:: Information provided

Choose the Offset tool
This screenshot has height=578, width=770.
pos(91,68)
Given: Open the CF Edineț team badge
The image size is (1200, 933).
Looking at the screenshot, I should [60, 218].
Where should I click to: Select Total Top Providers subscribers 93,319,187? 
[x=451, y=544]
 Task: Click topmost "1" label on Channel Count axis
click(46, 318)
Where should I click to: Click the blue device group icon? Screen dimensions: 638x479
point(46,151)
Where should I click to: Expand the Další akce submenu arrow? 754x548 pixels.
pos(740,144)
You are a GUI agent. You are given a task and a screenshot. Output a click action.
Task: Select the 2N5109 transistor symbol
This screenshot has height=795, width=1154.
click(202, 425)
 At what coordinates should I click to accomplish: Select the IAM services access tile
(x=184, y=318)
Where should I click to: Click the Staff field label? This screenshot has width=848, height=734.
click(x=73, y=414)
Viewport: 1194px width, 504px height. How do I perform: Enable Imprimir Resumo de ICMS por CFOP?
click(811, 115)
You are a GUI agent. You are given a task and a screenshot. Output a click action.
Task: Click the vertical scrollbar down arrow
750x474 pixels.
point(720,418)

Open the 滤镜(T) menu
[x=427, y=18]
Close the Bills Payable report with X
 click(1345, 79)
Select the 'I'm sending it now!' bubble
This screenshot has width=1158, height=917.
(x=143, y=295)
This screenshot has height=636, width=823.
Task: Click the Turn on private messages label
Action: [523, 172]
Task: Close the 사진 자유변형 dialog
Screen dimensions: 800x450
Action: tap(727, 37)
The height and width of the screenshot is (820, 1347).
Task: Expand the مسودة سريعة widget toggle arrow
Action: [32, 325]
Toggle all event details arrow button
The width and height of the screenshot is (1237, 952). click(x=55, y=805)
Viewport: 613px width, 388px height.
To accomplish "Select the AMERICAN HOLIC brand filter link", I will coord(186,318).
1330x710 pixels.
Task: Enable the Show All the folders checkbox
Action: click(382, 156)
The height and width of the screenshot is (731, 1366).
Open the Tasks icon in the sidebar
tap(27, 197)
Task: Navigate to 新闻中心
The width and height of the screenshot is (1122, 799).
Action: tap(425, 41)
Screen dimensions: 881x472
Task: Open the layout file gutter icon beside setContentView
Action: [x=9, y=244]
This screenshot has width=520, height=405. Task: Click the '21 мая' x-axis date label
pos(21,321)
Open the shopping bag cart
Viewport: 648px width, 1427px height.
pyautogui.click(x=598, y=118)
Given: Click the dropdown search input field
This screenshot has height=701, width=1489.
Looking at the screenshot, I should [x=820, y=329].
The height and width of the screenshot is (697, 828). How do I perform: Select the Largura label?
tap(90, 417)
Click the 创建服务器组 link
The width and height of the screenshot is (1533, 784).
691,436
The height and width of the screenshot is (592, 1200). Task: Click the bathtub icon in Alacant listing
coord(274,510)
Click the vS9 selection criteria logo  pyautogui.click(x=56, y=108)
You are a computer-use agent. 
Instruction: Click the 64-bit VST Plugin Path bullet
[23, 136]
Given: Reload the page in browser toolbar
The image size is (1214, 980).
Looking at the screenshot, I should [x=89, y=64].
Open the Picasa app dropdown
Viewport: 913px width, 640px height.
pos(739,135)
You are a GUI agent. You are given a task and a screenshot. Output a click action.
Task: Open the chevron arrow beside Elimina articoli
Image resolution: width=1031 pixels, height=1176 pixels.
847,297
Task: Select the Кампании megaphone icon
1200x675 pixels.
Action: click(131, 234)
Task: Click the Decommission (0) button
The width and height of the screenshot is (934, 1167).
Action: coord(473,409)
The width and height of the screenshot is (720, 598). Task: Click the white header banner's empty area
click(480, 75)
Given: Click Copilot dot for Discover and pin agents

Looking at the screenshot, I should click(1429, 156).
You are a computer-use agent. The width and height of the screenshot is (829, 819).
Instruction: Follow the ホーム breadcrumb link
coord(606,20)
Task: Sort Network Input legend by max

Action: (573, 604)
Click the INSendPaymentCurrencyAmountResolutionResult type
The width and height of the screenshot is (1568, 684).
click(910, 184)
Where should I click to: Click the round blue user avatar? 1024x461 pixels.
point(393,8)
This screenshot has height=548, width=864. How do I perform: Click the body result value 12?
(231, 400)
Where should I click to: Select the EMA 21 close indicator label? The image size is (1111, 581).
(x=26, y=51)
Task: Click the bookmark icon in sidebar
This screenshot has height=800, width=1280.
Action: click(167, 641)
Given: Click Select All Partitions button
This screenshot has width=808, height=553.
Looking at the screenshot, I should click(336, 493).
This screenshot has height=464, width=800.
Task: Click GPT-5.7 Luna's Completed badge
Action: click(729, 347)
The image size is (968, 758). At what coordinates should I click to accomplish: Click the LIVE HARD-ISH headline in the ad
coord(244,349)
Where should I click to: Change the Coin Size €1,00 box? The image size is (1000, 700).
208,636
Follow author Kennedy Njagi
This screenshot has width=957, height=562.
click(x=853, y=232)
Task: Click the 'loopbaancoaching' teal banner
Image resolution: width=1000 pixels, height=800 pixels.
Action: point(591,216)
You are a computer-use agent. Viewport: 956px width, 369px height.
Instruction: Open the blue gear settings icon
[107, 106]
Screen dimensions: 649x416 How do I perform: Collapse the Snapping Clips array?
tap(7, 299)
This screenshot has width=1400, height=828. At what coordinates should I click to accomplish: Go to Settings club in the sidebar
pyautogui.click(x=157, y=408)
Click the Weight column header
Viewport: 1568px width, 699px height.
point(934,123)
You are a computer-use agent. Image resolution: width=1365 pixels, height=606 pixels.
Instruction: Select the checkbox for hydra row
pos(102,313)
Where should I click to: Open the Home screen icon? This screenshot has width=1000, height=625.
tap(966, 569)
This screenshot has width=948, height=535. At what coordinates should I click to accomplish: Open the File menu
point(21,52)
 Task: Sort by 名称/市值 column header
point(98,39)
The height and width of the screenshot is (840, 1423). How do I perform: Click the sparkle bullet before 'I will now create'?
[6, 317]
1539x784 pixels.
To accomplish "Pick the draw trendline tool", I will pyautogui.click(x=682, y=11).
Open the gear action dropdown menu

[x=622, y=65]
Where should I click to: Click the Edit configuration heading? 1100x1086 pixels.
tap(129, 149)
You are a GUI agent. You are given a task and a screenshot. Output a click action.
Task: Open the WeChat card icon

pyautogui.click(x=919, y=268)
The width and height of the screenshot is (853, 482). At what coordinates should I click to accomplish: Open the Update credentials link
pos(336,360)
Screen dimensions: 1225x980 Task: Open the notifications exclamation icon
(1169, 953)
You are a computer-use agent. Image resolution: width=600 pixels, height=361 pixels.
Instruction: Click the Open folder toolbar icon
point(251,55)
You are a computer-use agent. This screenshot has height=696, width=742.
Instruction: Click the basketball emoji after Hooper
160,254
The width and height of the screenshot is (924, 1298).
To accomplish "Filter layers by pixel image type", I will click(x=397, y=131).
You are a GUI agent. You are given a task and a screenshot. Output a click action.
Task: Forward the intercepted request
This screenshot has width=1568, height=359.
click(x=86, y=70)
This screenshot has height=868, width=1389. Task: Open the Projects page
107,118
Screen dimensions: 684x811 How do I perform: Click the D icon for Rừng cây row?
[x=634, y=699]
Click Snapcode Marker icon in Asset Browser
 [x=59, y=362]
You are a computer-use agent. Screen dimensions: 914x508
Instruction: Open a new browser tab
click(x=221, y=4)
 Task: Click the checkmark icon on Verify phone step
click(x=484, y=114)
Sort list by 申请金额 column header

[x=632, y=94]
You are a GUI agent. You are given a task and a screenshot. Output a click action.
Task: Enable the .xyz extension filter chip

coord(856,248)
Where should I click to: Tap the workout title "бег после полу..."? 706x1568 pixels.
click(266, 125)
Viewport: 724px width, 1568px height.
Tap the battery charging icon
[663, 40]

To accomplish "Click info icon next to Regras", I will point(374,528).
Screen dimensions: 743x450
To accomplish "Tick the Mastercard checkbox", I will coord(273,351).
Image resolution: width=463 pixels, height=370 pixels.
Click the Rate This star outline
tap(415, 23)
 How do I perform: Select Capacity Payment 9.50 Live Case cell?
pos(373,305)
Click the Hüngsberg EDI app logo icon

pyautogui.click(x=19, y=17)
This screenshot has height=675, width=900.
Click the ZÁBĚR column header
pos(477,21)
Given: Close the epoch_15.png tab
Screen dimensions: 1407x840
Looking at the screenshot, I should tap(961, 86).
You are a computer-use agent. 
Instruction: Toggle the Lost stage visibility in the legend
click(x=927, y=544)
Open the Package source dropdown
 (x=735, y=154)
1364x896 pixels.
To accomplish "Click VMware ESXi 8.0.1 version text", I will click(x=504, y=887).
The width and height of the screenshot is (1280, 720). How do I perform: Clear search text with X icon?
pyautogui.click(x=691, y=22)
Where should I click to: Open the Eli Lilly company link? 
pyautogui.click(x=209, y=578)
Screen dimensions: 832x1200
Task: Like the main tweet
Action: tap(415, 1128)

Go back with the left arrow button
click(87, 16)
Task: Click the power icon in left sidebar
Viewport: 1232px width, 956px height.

::::

What this task involves>
In the records above, find every line containing the word "type" and show it.

Answer box>
Click the INSendPaymentCurrencyAmountResolutionResult type
To accomplish "Filter layers by pixel image type", I will click(x=397, y=131).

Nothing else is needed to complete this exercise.